Assigned task:
Report how many lines in the listing below include the string "computer", and write nothing more.

Dataset extract:
========================================

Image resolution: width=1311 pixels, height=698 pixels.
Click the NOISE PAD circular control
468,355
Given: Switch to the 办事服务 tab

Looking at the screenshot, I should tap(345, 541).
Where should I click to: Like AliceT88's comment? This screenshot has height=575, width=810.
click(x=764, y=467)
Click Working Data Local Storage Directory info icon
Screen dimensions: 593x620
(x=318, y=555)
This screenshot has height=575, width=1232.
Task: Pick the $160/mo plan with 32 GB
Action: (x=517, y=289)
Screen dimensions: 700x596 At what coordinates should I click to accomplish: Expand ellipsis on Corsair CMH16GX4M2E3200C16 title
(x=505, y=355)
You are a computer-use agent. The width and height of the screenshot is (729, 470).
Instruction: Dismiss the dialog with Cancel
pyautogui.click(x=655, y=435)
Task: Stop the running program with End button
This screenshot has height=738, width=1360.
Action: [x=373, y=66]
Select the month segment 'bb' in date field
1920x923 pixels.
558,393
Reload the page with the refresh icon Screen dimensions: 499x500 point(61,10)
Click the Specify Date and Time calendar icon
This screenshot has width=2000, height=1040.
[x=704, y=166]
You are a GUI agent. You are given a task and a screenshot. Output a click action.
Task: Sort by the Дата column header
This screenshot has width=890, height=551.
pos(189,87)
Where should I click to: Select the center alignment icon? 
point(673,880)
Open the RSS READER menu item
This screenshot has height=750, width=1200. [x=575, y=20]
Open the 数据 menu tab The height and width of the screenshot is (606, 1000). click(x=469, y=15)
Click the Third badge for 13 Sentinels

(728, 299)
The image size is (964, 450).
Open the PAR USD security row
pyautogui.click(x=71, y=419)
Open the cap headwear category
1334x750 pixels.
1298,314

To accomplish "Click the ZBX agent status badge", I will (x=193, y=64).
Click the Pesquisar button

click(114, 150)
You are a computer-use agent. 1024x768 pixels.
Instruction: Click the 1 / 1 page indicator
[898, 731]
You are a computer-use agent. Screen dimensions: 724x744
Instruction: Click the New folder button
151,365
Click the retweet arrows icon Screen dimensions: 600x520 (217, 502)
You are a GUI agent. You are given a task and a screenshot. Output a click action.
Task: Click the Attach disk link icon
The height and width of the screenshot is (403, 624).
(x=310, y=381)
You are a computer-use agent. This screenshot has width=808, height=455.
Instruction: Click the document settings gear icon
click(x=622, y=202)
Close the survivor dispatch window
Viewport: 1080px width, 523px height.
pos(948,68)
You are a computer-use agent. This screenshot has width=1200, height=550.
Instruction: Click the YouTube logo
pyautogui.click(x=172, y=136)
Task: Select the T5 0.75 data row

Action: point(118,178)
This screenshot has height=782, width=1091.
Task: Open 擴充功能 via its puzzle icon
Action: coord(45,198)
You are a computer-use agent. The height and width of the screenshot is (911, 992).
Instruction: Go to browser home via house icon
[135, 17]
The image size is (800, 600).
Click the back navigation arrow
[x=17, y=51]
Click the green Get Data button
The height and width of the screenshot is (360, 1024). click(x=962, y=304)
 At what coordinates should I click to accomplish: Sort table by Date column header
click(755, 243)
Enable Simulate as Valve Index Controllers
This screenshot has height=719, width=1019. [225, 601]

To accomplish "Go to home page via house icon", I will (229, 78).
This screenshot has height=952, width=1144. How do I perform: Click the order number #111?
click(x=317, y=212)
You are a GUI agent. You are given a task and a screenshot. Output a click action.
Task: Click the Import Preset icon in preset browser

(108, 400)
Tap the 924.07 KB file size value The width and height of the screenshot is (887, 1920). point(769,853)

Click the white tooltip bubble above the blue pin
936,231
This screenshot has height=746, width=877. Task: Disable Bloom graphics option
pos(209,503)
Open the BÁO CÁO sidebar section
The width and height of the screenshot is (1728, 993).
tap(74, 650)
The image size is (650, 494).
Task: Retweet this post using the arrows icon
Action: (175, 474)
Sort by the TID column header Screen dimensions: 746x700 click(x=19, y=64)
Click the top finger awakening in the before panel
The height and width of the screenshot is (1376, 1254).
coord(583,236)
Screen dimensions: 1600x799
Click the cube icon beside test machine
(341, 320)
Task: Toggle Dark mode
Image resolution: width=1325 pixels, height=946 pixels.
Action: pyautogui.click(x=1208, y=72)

========================================

Solution to the exercise:
6